Requirement:
Would you give again, exactly, the lines running from the line with "Task: Go back with the Précédent button" to the end of the data below, both included?

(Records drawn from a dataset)

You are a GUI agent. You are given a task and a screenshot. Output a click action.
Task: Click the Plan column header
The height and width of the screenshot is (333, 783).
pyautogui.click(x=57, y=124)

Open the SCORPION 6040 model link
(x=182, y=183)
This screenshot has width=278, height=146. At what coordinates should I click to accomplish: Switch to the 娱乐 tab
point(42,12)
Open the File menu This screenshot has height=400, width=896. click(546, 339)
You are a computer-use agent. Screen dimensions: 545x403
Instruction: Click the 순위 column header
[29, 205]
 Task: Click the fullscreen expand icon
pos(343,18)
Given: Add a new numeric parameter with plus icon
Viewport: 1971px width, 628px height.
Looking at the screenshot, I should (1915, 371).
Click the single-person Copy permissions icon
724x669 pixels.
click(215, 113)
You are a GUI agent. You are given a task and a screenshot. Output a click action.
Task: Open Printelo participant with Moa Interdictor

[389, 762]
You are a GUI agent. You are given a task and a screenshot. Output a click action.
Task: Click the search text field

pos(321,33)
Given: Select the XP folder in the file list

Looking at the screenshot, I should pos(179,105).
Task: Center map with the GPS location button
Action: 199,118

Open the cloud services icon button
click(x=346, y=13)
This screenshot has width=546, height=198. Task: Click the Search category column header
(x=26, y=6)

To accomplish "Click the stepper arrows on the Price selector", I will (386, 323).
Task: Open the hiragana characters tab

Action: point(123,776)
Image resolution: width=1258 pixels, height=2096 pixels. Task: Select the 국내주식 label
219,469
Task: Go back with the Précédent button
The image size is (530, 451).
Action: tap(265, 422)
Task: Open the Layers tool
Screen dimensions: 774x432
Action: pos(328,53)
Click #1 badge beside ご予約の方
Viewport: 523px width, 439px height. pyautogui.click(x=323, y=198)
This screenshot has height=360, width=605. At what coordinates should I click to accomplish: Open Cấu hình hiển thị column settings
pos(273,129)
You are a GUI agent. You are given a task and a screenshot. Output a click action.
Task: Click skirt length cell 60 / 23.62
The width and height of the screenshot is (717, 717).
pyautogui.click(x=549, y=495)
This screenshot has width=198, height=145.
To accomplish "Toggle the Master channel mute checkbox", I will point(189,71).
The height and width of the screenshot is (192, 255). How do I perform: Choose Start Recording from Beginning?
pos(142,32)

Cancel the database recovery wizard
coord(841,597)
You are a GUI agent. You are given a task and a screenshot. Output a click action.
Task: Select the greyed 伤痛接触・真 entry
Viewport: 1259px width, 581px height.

Answer to the exercise:
Task: Go back with the Précédent button
The image size is (530, 451).
Action: tap(265, 422)
Task: Open the Layers tool
Screen dimensions: 774x432
Action: pos(328,53)
Click #1 badge beside ご予約の方
Viewport: 523px width, 439px height. pyautogui.click(x=323, y=198)
This screenshot has height=360, width=605. At what coordinates should I click to accomplish: Open Cấu hình hiển thị column settings
pos(273,129)
You are a GUI agent. You are given a task and a screenshot. Output a click action.
Task: Click skirt length cell 60 / 23.62
The width and height of the screenshot is (717, 717).
pyautogui.click(x=549, y=495)
This screenshot has width=198, height=145.
To accomplish "Toggle the Master channel mute checkbox", I will point(189,71).
The height and width of the screenshot is (192, 255). How do I perform: Choose Start Recording from Beginning?
pos(142,32)

Cancel the database recovery wizard
coord(841,597)
You are a GUI agent. You are given a task and a screenshot. Output a click action.
Task: Select the greyed 伤痛接触・真 entry
Viewport: 1259px width, 581px height.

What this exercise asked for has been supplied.